Churchill's Secret War by Denniston Robin

Churchill's Secret War by Denniston Robin

Author:Denniston, Robin
Language: eng
Format: epub
ISBN: 9780750979559
Publisher: The History Press


This section has shown how the War Cabinet reacted effectively to intercepted signals intelligence. The actual danger to Churchill was more apparent than real, and his pneumonia on return to London provided a more cogent reason for the sense of anticlimax which followed the Adana Conference.

Aftermath

Churchill telegraphed Stalin to ask him to state that he had been kept fully informed of events at Adana, and said, ‘the Turks have come a long way towards us’, to which Stalin replied chillingly: ‘Of course I have no objection to you making a statement that I was kept informed on the Anglo-Turkish meeting, although I cannot say that the information was very full.’47 Adm Howard Kelly in Ankara earned grudging praise from the Southern Department’s Pierson Dixon when he commented that ‘an Imperialist Russia is much more frightening to the Turks than a thoroughgoing Communist Russia’. And the PM wrote tersely ‘Yes’ to a request that the Turkish officers and NCOs in training with the British should be fully subsidised by their hosts.

The FO circulated a ‘Most Secret’ memorandum early in February48 summarising the Adana conversation under three headings: A) present, B) war future, C) postwar future.

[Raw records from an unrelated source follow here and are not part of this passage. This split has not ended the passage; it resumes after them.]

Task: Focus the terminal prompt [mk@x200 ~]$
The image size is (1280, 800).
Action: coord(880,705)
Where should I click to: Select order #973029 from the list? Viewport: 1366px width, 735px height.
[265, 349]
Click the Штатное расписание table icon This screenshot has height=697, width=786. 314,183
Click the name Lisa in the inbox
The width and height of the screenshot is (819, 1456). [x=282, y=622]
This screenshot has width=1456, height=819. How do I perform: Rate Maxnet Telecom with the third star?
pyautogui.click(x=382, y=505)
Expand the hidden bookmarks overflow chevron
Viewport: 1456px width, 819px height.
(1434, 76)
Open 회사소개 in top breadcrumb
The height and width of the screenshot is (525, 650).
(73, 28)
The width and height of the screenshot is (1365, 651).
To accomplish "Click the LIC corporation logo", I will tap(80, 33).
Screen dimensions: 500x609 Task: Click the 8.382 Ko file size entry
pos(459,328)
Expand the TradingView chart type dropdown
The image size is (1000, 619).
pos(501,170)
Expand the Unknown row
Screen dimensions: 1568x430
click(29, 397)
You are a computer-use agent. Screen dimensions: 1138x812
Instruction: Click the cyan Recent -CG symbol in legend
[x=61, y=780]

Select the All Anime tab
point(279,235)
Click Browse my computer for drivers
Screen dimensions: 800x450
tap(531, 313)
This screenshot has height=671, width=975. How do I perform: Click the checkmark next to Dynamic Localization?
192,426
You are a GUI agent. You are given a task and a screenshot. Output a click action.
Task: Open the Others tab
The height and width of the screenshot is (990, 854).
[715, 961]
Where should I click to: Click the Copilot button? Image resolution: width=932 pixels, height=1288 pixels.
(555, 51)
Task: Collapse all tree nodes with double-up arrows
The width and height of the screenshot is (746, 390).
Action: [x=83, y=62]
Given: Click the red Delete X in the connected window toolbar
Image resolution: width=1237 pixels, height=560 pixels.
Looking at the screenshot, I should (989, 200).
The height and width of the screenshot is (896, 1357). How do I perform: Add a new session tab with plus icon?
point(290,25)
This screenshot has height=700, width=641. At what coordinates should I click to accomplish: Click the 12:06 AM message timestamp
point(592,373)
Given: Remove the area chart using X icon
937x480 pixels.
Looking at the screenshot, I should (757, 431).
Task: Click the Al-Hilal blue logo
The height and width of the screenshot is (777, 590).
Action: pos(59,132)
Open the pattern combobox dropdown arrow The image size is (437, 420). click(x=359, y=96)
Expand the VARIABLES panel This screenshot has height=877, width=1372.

Under A) there was ‘the underlying suggestion that Turkey might come into the war either through being attacked or on her own initiative and in her own interests, or at least stretch her neutrality to a very wide extent in our interests.’ On B) Turkey might be attacked by Germany to obtain oil or as part of a Drang nach Osten [push to the east] effort. ‘It was on this basis that our proposals for completing Turkey’s defences were based.’ The prime minister is then credited with three hypotheses: 1)The destruction of Italy and the capture of Tunis would lead to action in the ‘western Balkans’ and therefore the need for Turkish security was paramount. Coupled with these was the Russian advance, precipitating a crisis in the summer. 2) Turkey might allow Britain to use her airfields to bomb Romanian oil installations; 3) Turkey might invade Bulgaria. But Churchill asked ‘for no engagement. Turkey must decide for herself. She should not act until it was in her interests and those of the Grand Coalition to do so.’ Menemencioğlu remarked that this ‘was extremely reasonable’.

Under C) postwar Russia was the most important factor. Churchill urged an international agreement but added: ‘If Russia attacked Turkey, we should arrange the best possible coalition against her and he would not hesitate to say so to Stalin.’ He also told the Turks of Roosevelt’s wish that Turkey should emerge from the war free and strong and independent. Finally the gist of Churchill’s ‘Morning Thoughts’ highlighted the various possibilities in the Balkans which might induce Turkey ‘to win her place in the Council of the Victors’.49

In Ankara Saraçoğlu reported to the National Assembly on the outcome of Adana in what Clutton called ‘a very pretty speech. Never before, not even in the safe and palmy days of 1939 has the “Alliance” been so amorously intimate.